Department of Psychology, University of Amsterdam, PO Box 15906, Amsterdam, 1001 NK, The Netherlands.
Department of Psychology, University of Tübingen, Tübingen, Germany.
Behav Res Methods. 2021 Jun;53(3):1060-1076. doi: 10.3758/s13428-020-01448-7.
The shifted-Wald model is a popular analysis tool for one-choice reaction-time tasks. In its simplest version, the shifted-Wald model assumes a constant trial-independent drift rate parameter. However, the presence of endogenous processes-fluctuation in attention and motivation, fatigue and boredom-suggest that drift rate might vary across experimental trials. Here we show how across-trial variability in drift rate can be accounted for by assuming a trial-specific drift rate parameter that is governed by a positive-valued distribution. We consider two candidate distributions: the truncated normal distribution and the gamma distribution. For the resulting distributions of first-arrival times, we derive analytical and sampling-based solutions, and implement the models in a Bayesian framework. Recovery studies and an application to a data set comprised of 1469 participants suggest that (1) both mixture distributions yield similar results; (2) all model parameters can be recovered accurately except for the drift variance parameter; (3) despite poor recovery, the presence of the drift variance parameter facilitates accurate recovery of the remaining parameters; (4) shift, threshold, and drift mean parameters are correlated.

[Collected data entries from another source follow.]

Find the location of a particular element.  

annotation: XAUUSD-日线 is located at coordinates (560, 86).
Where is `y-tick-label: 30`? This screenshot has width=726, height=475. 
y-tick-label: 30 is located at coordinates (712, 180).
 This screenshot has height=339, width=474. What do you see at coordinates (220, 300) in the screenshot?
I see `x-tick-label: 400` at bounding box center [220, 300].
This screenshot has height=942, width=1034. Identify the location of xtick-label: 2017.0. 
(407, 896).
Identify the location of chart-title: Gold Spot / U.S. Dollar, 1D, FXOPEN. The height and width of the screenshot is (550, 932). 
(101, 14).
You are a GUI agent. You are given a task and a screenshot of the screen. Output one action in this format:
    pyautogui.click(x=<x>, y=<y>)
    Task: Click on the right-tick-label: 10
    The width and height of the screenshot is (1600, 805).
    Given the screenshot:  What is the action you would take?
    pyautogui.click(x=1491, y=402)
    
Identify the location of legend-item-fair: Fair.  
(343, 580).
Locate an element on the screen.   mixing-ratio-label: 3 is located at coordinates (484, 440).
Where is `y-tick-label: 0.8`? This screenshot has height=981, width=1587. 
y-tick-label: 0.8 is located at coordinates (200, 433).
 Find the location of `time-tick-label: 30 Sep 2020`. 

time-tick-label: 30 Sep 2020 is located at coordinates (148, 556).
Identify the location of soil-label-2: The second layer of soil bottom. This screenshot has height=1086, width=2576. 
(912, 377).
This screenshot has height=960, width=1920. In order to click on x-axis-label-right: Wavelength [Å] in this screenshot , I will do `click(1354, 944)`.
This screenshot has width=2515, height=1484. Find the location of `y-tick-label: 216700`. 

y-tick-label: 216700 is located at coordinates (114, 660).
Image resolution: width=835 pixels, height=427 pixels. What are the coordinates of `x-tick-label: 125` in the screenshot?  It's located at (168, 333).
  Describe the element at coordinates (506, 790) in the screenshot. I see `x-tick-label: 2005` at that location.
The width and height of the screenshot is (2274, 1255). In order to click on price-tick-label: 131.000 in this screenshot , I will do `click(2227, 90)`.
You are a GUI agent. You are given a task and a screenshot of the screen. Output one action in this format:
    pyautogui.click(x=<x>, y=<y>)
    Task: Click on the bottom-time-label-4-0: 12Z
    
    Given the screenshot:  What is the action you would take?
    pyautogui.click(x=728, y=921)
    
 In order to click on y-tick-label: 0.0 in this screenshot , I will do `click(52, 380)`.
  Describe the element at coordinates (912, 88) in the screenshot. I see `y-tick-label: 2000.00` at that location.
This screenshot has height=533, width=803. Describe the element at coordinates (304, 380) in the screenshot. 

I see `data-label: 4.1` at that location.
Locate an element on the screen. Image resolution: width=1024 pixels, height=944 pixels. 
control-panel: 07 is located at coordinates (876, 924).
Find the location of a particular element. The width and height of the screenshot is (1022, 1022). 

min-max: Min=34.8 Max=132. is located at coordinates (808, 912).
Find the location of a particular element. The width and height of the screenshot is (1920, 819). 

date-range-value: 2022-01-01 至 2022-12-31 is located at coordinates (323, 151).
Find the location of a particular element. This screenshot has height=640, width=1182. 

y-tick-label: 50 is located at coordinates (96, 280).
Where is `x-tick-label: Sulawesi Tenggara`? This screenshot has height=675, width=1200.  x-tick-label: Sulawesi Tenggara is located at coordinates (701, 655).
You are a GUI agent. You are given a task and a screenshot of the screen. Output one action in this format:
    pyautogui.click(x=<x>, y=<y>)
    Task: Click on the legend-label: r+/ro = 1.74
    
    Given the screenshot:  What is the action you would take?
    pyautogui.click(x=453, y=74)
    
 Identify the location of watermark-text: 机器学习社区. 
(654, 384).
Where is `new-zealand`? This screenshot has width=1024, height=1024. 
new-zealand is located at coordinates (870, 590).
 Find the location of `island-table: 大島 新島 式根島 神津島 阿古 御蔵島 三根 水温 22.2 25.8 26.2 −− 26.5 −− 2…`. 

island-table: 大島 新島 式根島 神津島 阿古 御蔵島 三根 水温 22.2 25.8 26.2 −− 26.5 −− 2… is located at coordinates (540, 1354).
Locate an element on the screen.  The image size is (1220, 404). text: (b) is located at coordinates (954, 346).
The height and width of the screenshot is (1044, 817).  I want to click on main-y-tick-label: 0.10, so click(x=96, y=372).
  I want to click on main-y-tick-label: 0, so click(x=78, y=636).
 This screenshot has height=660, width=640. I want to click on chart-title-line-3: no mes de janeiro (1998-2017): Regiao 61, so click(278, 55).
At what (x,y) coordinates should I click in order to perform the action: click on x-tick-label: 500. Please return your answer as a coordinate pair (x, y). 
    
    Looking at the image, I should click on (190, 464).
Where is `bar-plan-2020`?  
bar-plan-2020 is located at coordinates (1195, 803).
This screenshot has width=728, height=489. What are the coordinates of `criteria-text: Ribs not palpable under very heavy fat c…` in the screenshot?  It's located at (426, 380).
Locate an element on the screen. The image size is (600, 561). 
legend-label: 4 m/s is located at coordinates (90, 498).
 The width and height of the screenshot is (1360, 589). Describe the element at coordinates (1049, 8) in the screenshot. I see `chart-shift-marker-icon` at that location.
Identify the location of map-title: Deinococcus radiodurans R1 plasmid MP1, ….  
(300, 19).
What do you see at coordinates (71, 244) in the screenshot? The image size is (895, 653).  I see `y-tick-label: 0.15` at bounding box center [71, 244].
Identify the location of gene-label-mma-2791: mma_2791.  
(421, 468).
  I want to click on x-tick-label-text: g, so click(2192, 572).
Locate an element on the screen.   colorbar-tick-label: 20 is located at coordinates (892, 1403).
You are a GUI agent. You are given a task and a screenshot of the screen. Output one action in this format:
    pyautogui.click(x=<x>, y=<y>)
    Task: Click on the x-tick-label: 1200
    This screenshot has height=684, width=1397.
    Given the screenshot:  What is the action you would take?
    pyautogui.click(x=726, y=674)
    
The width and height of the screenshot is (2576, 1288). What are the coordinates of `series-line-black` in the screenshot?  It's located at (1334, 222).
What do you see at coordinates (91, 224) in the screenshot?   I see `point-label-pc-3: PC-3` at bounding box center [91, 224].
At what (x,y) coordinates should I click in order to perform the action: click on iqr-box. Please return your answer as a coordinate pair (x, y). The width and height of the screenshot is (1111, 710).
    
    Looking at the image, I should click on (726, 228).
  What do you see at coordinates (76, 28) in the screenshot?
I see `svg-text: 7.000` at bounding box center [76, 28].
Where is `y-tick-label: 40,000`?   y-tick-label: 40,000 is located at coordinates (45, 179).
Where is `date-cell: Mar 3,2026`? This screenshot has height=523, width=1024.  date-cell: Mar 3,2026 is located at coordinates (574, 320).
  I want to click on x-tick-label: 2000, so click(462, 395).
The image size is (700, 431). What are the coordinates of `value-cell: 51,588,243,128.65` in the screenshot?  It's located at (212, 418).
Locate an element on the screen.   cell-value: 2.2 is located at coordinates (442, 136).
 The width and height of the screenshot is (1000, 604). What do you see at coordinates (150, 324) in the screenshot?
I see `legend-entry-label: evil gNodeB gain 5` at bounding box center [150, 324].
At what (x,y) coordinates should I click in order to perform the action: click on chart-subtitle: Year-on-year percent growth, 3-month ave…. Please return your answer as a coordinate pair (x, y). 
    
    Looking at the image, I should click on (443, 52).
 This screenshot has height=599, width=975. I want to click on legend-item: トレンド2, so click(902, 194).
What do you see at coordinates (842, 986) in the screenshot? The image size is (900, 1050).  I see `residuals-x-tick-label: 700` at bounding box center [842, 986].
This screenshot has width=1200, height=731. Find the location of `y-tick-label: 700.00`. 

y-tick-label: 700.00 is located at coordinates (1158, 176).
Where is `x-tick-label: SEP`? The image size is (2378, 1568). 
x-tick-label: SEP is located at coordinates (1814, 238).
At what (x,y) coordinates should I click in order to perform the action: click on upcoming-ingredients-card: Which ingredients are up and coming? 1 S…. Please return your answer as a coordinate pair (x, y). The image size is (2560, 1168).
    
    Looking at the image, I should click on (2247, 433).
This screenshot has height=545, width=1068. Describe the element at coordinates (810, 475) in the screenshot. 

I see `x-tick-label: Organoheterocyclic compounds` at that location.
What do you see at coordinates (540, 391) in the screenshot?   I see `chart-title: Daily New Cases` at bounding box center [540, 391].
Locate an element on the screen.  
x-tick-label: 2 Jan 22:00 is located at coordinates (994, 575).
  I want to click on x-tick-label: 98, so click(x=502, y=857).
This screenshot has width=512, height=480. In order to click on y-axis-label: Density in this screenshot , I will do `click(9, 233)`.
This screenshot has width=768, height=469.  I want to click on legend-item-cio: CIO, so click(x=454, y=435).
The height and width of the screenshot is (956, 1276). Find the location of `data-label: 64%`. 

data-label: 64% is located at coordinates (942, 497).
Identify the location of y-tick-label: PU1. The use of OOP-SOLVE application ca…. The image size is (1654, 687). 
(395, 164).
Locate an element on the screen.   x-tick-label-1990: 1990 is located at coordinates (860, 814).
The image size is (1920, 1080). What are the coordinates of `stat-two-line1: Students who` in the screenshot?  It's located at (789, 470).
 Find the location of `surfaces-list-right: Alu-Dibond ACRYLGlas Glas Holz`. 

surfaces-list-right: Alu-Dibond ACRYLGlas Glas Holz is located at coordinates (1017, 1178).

转移 Wald 模型是一种用于单项反应时任务的流行分析工具。在其最简单的版本中,转移 Wald 模型假设了一个恒定的、与试验无关的漂移率参数。然而,内源性过程的存在——注意力和动机的波动、疲劳和厌倦——表明漂移率可能在实验试验中变化。在这里,我们展示了如何通过假设一个由正值分布控制的特定于试验的漂移率参数来解释漂移率的跨试验变异性。我们考虑了两个候选分布:截断正态分布和伽马分布。对于第一个到达时间的分布,我们推导出了分析和基于采样的解决方案,并在贝叶斯框架中实现了这些模型。恢复研究和对包含 1469 名参与者的数据集的应用表明:(1)两种混合分布都能得到相似的结果;(2)除了漂移方差参数外,所有模型参数都可以准确恢复;(3)尽管恢复效果不佳,但漂移方差参数的存在有助于准确恢复其余参数;(4)转换、阈值和漂移均值参数是相关的。